### Action item
In the records below, can you rewrite the lines starting at the one that has "Identify the location of vectors." and stopping after the one that has "This screenshot has width=750, height=600.", replacing "screenshot" with "screen capture" and keeping everything else the same?

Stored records

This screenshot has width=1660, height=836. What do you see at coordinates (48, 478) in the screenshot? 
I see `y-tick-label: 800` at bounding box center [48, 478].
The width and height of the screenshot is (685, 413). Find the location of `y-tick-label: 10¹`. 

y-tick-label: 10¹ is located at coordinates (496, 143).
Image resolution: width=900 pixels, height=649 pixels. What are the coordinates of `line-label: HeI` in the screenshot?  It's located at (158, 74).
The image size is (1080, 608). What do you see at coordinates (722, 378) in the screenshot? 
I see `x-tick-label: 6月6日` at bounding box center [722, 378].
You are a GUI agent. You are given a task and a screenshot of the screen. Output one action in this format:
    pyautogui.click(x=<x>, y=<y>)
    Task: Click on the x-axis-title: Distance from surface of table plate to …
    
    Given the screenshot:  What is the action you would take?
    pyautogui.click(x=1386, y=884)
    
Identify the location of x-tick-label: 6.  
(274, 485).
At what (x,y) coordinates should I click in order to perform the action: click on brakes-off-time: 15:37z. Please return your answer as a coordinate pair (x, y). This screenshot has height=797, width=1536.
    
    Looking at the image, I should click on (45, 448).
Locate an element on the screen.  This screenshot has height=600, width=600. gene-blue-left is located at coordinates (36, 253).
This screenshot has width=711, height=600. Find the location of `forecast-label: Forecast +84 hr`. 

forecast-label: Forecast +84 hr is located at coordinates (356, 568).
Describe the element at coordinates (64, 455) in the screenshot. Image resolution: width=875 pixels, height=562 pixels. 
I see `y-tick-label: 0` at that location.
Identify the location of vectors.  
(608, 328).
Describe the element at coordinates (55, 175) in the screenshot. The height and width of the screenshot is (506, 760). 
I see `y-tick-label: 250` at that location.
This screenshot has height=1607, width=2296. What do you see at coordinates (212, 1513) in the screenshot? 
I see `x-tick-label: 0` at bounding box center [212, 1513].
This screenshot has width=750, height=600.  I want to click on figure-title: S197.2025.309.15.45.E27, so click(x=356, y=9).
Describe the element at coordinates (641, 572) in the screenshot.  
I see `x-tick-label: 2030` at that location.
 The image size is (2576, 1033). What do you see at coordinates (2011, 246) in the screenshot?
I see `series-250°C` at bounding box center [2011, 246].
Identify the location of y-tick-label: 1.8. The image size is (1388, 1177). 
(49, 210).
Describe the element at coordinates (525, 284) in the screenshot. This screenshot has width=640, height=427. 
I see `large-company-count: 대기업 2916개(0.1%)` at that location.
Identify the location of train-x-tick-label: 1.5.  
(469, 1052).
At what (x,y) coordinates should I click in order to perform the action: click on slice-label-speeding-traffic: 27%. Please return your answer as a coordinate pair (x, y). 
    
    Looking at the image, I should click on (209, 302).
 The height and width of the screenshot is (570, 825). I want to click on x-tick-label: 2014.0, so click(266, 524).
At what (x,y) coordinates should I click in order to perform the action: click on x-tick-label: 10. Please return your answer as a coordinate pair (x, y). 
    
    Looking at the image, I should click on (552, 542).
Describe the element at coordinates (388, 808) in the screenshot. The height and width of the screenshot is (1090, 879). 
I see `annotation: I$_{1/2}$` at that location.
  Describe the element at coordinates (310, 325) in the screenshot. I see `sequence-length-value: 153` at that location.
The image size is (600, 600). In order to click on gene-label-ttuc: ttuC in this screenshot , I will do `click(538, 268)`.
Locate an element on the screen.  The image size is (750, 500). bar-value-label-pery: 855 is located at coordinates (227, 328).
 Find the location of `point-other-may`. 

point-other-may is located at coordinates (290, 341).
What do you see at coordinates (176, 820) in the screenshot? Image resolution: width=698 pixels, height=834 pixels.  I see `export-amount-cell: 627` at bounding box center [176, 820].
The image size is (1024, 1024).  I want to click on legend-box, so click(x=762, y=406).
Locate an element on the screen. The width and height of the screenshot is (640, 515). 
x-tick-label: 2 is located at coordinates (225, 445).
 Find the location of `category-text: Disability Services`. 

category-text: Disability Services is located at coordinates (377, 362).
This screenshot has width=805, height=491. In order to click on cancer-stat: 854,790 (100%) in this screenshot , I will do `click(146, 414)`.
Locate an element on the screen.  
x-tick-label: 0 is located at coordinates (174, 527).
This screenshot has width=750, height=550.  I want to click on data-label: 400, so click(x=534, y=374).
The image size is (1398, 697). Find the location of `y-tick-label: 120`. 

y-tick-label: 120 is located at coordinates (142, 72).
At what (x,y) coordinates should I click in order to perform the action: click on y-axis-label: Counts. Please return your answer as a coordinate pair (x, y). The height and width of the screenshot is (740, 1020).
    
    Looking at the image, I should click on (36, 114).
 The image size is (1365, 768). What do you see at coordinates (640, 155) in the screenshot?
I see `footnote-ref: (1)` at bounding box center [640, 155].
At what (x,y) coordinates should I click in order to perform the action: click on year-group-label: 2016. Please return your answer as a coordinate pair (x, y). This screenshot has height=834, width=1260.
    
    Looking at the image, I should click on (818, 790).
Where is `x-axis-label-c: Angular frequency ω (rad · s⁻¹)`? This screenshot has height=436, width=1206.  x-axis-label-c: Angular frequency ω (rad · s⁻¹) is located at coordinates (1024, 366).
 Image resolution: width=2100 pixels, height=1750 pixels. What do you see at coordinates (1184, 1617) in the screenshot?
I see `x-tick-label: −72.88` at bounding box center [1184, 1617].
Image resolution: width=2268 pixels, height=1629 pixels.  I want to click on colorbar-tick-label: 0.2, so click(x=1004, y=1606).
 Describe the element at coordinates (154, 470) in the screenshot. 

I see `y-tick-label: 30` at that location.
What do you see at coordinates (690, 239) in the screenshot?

### Solved exercise
Identify the location of vectors.  
(608, 328).
Describe the element at coordinates (55, 175) in the screen capture. The height and width of the screen capture is (506, 760). 
I see `y-tick-label: 250` at that location.
This screen capture has height=1607, width=2296. What do you see at coordinates (212, 1513) in the screen capture? 
I see `x-tick-label: 0` at bounding box center [212, 1513].
This screen capture has width=750, height=600.  I want to click on figure-title: S197.2025.309.15.45.E27, so click(x=356, y=9).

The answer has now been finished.